Records for locating displayed items
-----

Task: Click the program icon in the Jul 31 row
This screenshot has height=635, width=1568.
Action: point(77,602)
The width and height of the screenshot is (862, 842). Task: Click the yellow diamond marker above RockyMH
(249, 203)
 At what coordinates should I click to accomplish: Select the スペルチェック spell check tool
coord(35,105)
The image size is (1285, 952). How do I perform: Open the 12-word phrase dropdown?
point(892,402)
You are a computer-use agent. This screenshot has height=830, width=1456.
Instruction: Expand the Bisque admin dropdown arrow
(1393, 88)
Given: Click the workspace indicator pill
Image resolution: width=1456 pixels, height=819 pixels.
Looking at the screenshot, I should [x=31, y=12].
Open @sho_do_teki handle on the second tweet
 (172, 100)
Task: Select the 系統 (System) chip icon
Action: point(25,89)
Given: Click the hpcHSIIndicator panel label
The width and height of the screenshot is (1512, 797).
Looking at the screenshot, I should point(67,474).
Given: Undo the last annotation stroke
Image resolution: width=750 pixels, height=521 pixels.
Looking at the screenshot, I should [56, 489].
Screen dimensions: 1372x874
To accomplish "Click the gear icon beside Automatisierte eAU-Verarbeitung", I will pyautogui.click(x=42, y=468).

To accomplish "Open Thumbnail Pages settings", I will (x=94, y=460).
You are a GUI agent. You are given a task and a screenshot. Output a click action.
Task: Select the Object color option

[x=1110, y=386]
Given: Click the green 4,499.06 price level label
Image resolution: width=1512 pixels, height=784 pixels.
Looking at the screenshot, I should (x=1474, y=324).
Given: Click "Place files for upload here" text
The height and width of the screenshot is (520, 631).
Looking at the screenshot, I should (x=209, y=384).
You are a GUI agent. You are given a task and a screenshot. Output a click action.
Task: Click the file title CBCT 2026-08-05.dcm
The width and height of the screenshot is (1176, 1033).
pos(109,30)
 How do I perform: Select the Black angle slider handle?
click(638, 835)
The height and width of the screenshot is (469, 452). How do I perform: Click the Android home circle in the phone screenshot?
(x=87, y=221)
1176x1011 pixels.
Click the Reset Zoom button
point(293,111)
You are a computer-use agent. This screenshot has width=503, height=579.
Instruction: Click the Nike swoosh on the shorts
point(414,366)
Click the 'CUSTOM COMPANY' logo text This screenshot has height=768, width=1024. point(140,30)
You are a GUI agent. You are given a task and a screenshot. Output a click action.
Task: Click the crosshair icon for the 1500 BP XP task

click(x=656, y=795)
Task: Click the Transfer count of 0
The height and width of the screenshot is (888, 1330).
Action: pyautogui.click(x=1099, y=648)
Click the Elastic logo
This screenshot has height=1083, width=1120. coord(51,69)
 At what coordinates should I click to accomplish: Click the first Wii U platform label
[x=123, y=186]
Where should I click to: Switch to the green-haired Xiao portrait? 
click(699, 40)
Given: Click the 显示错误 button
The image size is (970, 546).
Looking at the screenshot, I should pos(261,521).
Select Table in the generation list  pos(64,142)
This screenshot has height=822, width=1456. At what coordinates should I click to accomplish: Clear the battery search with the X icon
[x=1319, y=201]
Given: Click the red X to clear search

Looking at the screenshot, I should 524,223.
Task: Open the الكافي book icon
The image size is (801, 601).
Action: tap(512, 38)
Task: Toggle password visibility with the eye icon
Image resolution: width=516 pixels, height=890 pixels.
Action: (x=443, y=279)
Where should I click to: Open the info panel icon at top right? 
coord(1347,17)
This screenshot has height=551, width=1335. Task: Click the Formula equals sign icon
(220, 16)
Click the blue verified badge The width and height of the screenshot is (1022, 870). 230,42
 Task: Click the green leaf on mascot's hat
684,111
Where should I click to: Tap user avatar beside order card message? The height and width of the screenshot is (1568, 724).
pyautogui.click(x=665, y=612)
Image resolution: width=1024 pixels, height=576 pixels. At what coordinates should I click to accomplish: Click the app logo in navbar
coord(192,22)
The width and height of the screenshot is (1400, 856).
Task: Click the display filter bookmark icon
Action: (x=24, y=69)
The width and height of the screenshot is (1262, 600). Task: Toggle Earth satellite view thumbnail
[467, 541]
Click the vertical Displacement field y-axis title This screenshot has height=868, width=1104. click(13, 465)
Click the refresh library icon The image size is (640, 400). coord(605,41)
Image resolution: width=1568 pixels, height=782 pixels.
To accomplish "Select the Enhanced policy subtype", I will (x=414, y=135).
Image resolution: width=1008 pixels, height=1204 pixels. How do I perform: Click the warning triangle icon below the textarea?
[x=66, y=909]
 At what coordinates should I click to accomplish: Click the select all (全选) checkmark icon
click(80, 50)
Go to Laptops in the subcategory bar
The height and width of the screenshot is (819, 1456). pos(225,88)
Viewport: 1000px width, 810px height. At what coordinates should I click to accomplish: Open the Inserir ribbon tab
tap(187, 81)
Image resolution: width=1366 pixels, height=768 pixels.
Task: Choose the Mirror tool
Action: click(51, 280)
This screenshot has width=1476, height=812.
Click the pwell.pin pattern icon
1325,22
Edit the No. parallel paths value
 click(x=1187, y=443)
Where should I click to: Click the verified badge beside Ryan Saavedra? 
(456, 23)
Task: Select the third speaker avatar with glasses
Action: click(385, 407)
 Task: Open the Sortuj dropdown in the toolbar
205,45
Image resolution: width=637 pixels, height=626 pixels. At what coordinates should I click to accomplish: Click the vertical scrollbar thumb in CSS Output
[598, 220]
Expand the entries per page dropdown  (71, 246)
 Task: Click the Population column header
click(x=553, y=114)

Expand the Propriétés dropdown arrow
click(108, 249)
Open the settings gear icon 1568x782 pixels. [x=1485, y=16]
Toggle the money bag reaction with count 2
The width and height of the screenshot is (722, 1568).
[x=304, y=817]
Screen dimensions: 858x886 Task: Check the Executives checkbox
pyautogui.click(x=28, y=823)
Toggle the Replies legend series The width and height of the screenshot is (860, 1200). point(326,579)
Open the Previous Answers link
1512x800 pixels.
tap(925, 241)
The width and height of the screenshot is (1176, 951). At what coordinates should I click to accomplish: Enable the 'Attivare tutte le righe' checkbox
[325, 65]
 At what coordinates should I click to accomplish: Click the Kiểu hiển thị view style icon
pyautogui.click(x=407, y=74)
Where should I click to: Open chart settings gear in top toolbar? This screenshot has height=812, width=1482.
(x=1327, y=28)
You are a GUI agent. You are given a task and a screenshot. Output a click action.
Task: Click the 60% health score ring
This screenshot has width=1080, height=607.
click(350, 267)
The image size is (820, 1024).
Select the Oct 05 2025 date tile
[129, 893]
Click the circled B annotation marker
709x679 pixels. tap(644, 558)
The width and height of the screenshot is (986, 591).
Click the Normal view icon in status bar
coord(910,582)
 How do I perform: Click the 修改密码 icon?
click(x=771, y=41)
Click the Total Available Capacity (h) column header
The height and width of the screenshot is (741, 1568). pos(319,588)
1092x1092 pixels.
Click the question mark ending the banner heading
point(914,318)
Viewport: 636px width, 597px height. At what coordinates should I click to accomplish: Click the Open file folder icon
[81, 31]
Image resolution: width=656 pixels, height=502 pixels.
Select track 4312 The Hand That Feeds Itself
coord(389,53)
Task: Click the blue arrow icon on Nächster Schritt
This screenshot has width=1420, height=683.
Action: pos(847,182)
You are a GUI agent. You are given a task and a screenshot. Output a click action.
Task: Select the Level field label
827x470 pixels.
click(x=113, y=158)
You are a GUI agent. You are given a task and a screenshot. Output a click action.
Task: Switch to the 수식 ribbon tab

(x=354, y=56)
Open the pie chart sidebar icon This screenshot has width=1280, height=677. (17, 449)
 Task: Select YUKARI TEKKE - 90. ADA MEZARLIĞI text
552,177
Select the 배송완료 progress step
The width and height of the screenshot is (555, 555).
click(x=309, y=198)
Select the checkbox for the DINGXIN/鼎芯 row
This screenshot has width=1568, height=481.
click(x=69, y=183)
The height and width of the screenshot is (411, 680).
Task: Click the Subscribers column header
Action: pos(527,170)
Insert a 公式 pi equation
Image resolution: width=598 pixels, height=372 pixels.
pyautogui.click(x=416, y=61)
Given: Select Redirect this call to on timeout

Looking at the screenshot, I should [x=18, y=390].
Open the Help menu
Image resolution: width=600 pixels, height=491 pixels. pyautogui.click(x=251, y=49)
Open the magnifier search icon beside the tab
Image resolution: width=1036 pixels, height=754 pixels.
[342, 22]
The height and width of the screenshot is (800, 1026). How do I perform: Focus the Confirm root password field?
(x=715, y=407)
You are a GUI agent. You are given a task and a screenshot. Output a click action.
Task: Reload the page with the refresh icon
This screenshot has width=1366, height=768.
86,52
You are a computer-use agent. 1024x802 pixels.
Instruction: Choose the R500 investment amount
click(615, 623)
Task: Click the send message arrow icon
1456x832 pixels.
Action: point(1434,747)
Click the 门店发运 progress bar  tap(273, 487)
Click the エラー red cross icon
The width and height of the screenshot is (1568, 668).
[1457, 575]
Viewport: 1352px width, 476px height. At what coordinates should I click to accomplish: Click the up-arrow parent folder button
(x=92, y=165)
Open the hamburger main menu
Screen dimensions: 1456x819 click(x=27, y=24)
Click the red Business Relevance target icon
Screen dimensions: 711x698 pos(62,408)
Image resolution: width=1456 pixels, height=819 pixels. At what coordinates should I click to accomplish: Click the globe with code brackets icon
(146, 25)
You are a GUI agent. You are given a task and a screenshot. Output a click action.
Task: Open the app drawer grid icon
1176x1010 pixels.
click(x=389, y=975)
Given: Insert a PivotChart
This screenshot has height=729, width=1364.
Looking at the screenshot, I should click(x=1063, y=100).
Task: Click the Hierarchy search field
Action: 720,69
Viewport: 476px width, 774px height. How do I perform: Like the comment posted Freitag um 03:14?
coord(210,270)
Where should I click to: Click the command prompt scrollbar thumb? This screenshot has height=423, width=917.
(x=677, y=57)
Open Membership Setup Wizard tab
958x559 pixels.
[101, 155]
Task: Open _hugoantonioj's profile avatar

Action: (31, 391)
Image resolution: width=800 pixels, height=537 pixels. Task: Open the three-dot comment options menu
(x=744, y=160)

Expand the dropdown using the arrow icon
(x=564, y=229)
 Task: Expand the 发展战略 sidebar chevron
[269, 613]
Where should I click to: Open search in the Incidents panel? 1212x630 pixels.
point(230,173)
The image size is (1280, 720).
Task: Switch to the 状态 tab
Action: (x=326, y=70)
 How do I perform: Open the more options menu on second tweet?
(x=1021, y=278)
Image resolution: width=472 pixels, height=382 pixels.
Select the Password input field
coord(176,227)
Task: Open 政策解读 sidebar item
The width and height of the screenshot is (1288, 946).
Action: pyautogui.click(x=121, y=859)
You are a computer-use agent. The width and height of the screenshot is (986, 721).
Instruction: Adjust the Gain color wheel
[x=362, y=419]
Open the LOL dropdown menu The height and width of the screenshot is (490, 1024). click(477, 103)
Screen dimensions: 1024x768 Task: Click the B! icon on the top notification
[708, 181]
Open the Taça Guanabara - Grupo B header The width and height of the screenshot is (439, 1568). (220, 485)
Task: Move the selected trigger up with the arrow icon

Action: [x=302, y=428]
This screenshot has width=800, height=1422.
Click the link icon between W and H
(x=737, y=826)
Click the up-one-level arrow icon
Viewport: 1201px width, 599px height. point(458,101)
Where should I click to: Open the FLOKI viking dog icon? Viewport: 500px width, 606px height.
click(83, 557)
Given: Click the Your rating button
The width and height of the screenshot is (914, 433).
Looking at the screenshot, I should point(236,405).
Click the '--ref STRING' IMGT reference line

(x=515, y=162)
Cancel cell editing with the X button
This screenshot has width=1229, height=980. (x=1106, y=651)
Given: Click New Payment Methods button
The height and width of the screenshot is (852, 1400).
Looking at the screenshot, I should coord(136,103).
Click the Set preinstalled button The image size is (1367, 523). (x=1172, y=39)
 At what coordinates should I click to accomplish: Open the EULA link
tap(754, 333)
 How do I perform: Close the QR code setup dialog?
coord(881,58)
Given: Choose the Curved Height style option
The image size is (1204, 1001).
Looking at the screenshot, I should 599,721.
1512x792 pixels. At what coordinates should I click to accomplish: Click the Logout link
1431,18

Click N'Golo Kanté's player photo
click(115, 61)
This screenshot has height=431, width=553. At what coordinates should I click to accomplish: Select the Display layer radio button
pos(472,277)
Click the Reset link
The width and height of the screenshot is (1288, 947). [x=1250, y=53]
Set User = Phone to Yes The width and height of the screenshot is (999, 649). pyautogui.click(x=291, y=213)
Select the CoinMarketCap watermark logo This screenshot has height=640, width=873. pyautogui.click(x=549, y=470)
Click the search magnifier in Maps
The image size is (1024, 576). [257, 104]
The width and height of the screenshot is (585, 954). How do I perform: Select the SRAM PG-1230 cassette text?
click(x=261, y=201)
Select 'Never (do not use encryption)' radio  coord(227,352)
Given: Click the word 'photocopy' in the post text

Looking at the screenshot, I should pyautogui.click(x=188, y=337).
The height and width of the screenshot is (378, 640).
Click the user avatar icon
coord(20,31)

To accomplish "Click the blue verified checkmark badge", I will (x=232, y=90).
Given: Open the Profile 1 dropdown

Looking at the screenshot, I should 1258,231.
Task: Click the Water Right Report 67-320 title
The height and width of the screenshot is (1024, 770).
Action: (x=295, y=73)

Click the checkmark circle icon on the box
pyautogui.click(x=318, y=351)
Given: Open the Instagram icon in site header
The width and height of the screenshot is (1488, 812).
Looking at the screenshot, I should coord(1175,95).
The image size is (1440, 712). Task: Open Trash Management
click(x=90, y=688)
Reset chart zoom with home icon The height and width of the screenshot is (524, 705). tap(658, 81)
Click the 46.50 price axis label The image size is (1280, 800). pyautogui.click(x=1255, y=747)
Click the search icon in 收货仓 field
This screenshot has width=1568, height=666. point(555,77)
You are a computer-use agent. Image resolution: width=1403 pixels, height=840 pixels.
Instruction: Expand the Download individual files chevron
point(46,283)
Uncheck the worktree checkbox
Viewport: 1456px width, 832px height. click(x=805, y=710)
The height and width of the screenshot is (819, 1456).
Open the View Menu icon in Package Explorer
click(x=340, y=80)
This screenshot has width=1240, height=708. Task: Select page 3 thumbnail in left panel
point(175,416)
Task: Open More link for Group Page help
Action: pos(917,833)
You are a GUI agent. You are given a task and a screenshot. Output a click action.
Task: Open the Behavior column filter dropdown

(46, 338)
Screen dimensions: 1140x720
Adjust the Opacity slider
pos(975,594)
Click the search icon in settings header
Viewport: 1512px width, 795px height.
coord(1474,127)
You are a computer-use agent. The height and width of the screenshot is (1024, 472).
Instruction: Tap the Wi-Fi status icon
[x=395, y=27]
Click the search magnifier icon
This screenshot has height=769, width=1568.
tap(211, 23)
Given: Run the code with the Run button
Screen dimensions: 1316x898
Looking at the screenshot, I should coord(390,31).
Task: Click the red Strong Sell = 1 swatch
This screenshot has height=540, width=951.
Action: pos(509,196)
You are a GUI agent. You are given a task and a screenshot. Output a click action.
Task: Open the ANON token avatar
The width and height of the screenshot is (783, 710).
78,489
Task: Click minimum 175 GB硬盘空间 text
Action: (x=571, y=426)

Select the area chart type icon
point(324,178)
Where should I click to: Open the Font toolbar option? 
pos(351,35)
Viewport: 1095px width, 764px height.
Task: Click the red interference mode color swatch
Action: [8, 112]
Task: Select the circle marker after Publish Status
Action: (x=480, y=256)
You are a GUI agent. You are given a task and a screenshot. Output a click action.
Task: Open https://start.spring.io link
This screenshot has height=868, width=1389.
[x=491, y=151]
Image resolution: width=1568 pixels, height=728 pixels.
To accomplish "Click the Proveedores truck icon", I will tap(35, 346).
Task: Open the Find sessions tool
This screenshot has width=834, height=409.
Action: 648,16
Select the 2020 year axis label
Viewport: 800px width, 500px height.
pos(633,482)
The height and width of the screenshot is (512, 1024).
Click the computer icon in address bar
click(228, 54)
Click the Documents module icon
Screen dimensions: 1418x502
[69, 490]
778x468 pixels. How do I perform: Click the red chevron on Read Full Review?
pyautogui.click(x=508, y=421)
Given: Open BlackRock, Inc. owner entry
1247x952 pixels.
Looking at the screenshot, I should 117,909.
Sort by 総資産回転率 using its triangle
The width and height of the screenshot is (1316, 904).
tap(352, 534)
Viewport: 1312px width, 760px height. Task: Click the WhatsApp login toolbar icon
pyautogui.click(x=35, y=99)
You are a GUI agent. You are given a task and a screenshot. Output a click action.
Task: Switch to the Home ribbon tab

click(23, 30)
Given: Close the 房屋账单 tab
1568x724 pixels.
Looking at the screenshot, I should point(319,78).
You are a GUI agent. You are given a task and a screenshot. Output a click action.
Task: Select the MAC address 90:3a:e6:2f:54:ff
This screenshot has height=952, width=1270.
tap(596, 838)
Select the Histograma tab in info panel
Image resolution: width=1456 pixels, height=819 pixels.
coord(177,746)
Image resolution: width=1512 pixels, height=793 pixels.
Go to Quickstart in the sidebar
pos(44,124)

-----

TASK TO CARRY OUT:
Duplicate the data from its first line through the line holding "[x=1110, y=386]", both included.

THE SOLUTION:
Task: Click the program icon in the Jul 31 row
This screenshot has height=635, width=1568.
Action: point(77,602)
The width and height of the screenshot is (862, 842). Task: Click the yellow diamond marker above RockyMH
(249, 203)
 At what coordinates should I click to accomplish: Select the スペルチェック spell check tool
coord(35,105)
The image size is (1285, 952). How do I perform: Open the 12-word phrase dropdown?
point(892,402)
You are a computer-use agent. This screenshot has height=830, width=1456.
Instruction: Expand the Bisque admin dropdown arrow
(1393, 88)
Given: Click the workspace indicator pill
Image resolution: width=1456 pixels, height=819 pixels.
Looking at the screenshot, I should [x=31, y=12].
Open @sho_do_teki handle on the second tweet
 (172, 100)
Task: Select the 系統 (System) chip icon
Action: point(25,89)
Given: Click the hpcHSIIndicator panel label
The width and height of the screenshot is (1512, 797).
Looking at the screenshot, I should point(67,474).
Given: Undo the last annotation stroke
Image resolution: width=750 pixels, height=521 pixels.
Looking at the screenshot, I should [56, 489].
Screen dimensions: 1372x874
To accomplish "Click the gear icon beside Automatisierte eAU-Verarbeitung", I will pyautogui.click(x=42, y=468).

To accomplish "Open Thumbnail Pages settings", I will (x=94, y=460).
You are a GUI agent. You are given a task and a screenshot. Output a click action.
Task: Select the Object color option

[x=1110, y=386]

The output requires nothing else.